Question

$$\text { In Exercises } 1-14, \text { solve the system of equations using the elimination method.}$$$$\left\{\begin{array}{c} 3 x+2 y=-11 \\ x+3 y=1 \end{array}\right.$$

Answer

**step1 Adjust one equation to align coefficients**

To use the elimination method, we need to make the coefficients of one variable (either $$x$$ or $$y$$) the same or opposite in both equations.
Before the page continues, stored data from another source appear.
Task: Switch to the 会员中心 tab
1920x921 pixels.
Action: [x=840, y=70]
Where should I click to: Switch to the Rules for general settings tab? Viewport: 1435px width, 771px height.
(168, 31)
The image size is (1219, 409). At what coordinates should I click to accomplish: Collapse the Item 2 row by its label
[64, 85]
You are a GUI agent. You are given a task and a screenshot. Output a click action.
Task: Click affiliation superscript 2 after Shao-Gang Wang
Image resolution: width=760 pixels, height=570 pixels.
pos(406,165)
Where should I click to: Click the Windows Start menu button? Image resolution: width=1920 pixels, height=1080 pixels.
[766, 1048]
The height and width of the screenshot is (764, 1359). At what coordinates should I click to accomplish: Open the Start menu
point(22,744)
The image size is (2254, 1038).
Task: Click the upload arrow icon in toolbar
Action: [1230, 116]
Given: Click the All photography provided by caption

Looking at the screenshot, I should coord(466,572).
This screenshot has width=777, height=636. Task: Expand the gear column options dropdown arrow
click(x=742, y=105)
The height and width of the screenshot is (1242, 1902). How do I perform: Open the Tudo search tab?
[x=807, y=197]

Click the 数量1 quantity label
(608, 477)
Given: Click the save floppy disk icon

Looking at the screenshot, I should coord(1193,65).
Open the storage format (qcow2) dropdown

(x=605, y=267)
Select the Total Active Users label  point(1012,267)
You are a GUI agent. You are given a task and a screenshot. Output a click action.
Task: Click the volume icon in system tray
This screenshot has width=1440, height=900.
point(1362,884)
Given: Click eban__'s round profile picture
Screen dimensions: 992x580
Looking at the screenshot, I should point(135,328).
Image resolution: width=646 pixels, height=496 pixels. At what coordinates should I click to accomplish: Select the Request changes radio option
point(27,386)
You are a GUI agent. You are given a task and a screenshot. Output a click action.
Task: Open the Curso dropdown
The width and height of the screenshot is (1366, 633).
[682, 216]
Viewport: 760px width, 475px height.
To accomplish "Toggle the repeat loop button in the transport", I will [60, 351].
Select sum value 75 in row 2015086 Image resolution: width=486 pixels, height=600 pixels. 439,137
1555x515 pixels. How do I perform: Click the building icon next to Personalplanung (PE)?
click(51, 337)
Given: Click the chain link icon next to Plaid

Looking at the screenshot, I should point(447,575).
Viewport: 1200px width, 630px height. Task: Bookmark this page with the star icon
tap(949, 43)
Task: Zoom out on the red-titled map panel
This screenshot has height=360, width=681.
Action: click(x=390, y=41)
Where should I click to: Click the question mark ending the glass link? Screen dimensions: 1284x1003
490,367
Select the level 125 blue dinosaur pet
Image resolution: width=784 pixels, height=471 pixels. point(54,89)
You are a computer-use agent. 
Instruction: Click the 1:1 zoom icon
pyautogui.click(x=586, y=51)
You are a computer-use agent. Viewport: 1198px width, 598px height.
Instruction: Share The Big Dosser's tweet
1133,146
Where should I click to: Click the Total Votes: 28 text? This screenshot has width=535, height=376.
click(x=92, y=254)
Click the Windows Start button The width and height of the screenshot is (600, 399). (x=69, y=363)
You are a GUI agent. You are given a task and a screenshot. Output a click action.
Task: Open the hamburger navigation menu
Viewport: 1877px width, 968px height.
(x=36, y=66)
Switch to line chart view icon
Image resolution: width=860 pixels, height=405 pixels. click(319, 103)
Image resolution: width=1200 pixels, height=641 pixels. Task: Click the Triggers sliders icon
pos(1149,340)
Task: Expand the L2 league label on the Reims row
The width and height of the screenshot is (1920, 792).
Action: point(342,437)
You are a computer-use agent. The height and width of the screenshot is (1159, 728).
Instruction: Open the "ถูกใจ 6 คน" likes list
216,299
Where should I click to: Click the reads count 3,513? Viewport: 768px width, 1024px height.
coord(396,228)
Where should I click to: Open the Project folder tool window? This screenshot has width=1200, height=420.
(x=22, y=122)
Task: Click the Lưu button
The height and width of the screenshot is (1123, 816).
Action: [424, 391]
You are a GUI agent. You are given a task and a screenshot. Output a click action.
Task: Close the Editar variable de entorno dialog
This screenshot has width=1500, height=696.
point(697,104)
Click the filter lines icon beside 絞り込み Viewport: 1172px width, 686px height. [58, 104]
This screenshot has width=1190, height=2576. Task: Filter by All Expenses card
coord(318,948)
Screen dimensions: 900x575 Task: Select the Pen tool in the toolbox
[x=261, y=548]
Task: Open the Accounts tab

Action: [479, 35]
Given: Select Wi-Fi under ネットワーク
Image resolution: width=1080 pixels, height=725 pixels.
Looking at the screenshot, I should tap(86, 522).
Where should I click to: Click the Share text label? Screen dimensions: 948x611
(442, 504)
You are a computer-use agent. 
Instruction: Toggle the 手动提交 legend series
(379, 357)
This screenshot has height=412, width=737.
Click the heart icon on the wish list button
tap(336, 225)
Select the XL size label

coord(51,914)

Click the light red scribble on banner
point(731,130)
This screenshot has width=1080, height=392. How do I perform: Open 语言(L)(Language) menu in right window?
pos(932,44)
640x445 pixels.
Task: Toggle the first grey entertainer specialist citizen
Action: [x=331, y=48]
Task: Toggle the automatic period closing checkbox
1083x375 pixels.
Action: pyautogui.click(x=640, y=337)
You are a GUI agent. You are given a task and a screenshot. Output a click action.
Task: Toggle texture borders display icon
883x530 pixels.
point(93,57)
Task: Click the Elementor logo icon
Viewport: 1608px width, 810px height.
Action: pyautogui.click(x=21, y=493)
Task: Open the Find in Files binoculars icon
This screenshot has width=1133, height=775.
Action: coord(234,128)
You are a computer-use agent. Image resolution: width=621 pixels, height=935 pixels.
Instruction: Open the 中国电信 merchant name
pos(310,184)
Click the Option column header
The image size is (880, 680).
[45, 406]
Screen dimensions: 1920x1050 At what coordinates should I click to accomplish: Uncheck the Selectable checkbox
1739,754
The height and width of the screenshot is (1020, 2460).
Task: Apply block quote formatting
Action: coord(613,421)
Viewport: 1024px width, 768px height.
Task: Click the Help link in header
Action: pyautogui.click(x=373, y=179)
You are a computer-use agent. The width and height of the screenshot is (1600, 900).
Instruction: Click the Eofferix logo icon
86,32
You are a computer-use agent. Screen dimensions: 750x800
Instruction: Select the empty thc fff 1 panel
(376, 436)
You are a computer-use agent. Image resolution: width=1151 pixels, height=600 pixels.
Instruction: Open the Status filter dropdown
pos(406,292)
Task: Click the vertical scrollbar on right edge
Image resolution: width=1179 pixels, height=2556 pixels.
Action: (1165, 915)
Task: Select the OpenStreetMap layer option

Let's aim to eliminate $$x$$. We can multiply the second equation by 3 so that the $$x$$ coefficient becomes 3, matching the first equation.

$$\text{Original Equation 1: } 3x + 2y = -11$$

$$\text{Original Equation 2: } x + 3y = 1$$

Multiply the second equation by 3:

$$3 \times (x + 3y) = 3 \times 1$$

$$3x + 9y = 3 \quad (\text{New Equation 2})$$

**step2 Eliminate one variable and solve for the other**

Now that both equations have the same $$x$$ coefficient (3), we can subtract the first equation from the new second equation to eliminate $$x$$ and solve for $$y$$.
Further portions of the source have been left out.